What you should do =>
Please retype the listing below, starting at the line that contains "on ruler3-end-label: 0.5." and stopping after the line that contains "legend: Train Mean MSE with error bars Test Mean … is".

Provided records =>
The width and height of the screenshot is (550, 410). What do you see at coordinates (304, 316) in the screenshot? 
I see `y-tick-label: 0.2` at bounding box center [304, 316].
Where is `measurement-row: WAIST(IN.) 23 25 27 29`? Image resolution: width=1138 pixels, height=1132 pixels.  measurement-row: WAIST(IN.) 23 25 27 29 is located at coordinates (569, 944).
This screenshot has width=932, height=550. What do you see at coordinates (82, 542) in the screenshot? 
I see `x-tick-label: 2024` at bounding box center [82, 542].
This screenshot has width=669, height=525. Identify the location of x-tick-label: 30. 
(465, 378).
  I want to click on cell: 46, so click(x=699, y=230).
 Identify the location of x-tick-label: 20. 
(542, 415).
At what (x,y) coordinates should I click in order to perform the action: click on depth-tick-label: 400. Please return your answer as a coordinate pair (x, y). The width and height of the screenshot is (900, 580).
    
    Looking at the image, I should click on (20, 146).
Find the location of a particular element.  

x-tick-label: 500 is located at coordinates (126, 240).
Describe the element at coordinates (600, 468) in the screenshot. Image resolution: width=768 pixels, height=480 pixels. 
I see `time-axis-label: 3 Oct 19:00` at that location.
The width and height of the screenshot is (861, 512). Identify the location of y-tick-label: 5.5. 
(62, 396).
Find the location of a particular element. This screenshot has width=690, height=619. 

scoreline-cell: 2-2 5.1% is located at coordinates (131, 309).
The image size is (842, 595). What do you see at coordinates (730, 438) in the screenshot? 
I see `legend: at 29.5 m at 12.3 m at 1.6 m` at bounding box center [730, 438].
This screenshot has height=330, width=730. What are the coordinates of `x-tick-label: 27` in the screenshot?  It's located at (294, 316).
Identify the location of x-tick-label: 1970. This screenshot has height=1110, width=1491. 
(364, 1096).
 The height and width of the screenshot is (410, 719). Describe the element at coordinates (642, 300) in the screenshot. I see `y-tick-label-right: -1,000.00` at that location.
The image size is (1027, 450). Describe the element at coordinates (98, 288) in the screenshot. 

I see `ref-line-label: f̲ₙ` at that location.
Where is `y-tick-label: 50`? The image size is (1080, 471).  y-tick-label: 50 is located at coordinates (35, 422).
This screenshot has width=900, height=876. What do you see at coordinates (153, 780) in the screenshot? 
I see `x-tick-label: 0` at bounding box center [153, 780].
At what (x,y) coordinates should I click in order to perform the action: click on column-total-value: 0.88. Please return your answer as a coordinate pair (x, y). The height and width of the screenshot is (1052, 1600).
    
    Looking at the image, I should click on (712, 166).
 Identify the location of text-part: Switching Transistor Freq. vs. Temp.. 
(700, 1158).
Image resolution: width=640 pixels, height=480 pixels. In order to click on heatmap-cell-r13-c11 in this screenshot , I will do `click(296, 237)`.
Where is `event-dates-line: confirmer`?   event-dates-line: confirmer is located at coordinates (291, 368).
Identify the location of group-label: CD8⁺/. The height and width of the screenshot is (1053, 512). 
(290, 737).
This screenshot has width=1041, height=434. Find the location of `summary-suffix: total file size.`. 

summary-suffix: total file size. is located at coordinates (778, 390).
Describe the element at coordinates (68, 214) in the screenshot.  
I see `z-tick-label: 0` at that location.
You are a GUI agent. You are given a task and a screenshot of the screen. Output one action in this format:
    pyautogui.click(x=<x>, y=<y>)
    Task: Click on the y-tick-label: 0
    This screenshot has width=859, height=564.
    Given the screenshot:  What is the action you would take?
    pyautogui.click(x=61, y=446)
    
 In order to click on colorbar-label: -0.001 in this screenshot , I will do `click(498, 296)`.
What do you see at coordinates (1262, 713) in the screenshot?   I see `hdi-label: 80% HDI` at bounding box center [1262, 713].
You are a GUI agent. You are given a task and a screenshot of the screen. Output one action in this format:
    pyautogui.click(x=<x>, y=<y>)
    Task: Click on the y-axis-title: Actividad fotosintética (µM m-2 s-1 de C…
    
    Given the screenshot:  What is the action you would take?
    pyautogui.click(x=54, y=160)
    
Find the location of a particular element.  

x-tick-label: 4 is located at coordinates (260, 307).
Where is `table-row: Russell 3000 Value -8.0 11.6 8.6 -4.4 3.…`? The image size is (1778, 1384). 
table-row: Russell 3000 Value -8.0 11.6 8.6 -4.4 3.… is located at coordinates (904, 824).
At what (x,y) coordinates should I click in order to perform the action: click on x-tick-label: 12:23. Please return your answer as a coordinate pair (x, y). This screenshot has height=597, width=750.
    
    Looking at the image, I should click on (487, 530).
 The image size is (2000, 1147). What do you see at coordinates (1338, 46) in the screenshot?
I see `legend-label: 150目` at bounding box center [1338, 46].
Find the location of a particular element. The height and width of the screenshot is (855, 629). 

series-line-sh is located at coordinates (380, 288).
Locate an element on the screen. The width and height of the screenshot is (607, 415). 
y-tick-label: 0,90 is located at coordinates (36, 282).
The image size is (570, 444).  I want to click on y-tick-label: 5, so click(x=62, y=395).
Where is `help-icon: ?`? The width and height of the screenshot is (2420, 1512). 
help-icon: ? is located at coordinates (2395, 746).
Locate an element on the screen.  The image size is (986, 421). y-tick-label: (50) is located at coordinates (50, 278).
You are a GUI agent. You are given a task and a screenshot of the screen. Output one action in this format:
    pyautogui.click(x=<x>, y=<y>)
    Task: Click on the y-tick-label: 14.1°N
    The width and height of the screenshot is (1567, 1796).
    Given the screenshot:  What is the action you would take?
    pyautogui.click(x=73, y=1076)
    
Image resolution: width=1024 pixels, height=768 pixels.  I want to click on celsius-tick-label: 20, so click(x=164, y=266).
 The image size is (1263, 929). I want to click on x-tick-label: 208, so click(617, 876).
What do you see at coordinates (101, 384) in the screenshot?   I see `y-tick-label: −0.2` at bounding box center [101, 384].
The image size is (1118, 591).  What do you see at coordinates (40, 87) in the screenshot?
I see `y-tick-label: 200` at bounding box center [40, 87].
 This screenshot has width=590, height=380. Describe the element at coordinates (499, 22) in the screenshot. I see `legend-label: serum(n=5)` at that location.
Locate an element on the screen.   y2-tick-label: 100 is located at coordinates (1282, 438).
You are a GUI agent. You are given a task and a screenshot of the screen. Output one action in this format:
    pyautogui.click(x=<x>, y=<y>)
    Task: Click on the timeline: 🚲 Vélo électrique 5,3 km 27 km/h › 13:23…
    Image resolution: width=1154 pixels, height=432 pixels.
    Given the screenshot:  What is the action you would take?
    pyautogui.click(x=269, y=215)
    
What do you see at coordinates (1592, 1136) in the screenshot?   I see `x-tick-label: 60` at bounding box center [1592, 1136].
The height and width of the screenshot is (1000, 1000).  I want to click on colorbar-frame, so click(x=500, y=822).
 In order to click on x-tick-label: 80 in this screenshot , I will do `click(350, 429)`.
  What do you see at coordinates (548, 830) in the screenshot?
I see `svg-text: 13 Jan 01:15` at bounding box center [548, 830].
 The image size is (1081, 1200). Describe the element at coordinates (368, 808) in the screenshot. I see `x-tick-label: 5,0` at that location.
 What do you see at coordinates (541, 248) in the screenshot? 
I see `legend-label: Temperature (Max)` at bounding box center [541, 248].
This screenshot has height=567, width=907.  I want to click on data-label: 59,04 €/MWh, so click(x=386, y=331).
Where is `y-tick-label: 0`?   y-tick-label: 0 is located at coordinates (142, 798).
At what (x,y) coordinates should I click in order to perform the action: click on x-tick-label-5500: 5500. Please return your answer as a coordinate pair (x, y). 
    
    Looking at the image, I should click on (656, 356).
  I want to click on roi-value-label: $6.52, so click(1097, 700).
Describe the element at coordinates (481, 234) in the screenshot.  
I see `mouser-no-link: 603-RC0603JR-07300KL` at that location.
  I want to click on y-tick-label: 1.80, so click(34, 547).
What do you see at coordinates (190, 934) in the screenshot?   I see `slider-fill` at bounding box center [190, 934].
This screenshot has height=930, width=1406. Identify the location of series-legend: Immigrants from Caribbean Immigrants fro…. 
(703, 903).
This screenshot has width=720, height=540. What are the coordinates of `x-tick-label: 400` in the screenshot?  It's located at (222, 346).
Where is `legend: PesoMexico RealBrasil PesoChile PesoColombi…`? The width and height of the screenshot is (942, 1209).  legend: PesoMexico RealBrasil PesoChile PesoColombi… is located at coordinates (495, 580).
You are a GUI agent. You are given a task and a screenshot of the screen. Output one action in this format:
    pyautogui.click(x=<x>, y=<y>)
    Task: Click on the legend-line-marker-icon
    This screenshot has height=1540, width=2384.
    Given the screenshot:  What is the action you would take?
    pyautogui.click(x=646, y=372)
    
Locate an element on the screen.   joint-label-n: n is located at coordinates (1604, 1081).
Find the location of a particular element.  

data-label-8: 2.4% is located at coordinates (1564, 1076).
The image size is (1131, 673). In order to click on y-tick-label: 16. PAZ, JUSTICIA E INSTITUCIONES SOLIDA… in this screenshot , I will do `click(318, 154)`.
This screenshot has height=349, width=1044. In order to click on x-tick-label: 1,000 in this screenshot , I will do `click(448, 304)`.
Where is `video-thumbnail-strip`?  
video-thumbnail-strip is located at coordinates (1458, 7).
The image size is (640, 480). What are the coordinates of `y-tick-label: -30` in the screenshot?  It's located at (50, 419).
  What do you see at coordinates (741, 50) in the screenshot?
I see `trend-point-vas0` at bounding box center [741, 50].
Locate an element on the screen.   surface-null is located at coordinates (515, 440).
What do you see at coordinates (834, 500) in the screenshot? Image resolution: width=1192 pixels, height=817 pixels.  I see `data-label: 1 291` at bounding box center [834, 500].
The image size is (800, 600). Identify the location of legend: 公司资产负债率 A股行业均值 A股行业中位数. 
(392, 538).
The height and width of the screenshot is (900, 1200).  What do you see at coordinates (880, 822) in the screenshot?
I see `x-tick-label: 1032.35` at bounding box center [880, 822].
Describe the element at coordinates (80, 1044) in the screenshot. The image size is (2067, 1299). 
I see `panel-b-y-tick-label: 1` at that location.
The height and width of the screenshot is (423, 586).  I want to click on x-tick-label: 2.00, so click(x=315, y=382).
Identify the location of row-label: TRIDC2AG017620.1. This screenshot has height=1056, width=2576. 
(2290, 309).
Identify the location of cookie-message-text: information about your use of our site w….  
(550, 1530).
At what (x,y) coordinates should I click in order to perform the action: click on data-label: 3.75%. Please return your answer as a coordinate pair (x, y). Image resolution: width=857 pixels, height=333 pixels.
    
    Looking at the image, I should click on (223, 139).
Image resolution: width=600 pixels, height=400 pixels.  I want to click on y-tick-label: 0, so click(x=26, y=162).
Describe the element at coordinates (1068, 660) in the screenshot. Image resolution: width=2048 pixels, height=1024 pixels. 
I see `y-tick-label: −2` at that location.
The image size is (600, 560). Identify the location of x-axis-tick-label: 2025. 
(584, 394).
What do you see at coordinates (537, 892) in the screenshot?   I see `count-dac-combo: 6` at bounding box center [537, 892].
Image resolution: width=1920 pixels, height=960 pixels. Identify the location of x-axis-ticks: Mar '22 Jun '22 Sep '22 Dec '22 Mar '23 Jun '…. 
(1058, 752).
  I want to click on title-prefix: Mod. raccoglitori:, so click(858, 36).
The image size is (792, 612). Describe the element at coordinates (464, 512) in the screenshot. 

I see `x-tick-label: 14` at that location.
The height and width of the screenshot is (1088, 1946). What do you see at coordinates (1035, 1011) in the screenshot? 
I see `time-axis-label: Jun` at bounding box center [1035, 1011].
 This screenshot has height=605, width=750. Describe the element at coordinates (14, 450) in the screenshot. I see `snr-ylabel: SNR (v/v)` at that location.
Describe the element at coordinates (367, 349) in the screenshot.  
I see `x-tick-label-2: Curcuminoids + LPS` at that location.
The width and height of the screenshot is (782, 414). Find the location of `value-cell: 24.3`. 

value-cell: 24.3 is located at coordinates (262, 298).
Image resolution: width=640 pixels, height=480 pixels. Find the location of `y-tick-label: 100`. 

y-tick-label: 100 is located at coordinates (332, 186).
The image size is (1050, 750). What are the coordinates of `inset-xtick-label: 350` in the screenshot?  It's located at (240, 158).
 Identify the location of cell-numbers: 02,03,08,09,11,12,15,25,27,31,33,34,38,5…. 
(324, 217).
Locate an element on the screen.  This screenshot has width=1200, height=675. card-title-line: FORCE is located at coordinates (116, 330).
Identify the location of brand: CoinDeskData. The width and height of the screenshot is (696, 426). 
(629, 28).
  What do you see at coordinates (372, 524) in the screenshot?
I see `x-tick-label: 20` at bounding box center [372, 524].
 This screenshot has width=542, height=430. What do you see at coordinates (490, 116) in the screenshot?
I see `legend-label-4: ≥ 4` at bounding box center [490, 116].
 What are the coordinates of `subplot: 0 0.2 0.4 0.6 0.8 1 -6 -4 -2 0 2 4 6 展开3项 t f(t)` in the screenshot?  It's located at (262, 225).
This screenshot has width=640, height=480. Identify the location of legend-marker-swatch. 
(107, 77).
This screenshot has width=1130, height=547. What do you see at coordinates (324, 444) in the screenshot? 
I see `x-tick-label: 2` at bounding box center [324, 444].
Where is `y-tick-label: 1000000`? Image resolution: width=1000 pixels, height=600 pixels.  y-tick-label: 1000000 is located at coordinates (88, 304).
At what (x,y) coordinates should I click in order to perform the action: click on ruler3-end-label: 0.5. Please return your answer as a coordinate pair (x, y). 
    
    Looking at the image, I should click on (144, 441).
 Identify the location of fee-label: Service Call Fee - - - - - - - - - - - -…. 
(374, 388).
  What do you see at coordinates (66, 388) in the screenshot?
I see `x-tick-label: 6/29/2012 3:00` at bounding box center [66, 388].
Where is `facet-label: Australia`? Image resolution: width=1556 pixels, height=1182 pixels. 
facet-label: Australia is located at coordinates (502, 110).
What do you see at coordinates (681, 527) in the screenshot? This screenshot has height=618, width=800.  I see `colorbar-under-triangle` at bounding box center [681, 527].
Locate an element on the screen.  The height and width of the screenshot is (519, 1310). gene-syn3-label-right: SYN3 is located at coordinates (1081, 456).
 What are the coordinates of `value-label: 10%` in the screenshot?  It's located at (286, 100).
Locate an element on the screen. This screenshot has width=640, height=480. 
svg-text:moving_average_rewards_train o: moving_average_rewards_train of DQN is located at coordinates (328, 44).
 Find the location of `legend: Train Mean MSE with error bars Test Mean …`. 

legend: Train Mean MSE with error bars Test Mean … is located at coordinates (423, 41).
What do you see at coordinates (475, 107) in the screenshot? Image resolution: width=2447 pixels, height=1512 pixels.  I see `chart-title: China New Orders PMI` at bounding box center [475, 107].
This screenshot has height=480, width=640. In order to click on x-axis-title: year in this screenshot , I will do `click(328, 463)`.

Solution for this problem =>
At what (x,y) coordinates should I click in order to perform the action: click on ruler3-end-label: 0.5. Please return your answer as a coordinate pair (x, y). 
    
    Looking at the image, I should click on (144, 441).
 Identify the location of fee-label: Service Call Fee - - - - - - - - - - - -…. 
(374, 388).
  What do you see at coordinates (66, 388) in the screenshot?
I see `x-tick-label: 6/29/2012 3:00` at bounding box center [66, 388].
Where is `facet-label: Australia`? Image resolution: width=1556 pixels, height=1182 pixels. 
facet-label: Australia is located at coordinates (502, 110).
What do you see at coordinates (681, 527) in the screenshot? This screenshot has height=618, width=800.  I see `colorbar-under-triangle` at bounding box center [681, 527].
Locate an element on the screen.  The height and width of the screenshot is (519, 1310). gene-syn3-label-right: SYN3 is located at coordinates (1081, 456).
 What are the coordinates of `value-label: 10%` in the screenshot?  It's located at (286, 100).
Locate an element on the screen. This screenshot has width=640, height=480. 
svg-text:moving_average_rewards_train o: moving_average_rewards_train of DQN is located at coordinates (328, 44).
 Find the location of `legend: Train Mean MSE with error bars Test Mean …`. 

legend: Train Mean MSE with error bars Test Mean … is located at coordinates (423, 41).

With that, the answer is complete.